I then lay back, my hips cradled against his as he held me, bare skin to bare skin. We settled against each other, cuddling for a time. Until the timer nestled covertly in the corner of the room announced that our session was complete. We then moved away from each other, silently clothing ourselves while stealing shy glances at each other.

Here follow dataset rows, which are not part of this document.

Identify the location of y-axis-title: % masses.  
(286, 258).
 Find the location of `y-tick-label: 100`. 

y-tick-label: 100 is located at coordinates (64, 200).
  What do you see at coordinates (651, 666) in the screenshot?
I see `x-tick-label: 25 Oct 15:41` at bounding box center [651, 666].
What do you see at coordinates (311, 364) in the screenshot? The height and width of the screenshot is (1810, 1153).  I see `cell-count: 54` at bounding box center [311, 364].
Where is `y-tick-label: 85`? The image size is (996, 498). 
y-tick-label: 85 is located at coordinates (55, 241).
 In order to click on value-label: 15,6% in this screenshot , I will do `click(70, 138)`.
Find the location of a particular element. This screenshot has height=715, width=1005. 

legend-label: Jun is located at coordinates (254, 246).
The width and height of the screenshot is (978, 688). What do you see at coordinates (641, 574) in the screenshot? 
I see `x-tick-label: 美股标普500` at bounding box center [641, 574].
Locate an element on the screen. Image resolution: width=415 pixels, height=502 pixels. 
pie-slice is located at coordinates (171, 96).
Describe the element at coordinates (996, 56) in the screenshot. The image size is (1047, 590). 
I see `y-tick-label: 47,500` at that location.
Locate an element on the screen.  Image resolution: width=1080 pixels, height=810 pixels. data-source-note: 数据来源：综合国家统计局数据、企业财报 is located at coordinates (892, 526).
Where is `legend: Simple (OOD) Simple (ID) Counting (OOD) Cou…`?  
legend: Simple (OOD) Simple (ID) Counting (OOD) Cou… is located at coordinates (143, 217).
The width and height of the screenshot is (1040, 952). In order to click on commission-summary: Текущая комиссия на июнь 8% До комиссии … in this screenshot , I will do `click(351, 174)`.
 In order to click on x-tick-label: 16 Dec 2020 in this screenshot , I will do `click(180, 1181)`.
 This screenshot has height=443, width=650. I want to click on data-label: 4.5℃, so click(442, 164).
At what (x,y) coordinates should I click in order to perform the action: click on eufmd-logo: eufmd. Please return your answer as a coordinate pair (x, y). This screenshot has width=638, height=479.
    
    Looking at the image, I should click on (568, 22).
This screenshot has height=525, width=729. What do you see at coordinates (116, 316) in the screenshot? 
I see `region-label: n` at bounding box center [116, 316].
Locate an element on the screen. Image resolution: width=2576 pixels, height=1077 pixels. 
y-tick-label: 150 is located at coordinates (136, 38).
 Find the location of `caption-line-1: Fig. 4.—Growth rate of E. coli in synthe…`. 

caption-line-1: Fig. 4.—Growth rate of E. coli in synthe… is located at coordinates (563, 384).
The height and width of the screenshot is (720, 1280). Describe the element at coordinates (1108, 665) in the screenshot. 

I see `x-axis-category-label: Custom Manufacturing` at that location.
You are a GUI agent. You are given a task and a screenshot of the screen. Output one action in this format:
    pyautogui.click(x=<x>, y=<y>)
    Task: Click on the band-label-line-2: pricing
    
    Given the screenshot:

The rest of our time was spent in charged silence. I wondered, as I’m sure he did, if the exquisite connection we had just made was more than two human bodies coming together and discharging animalistic energy. Or was it more? I’d spent plenty of time with Joe over the last few years…touching him…learning about him…getting to know him. Could the passion that we had just shared translate into more than that? As I watched him watching me, I was sure it wasn’t a one sided question. He slowly dressed and then reluctantly left. That was the first of many times Joe and I made love; connections which continue to resound within my body and soul.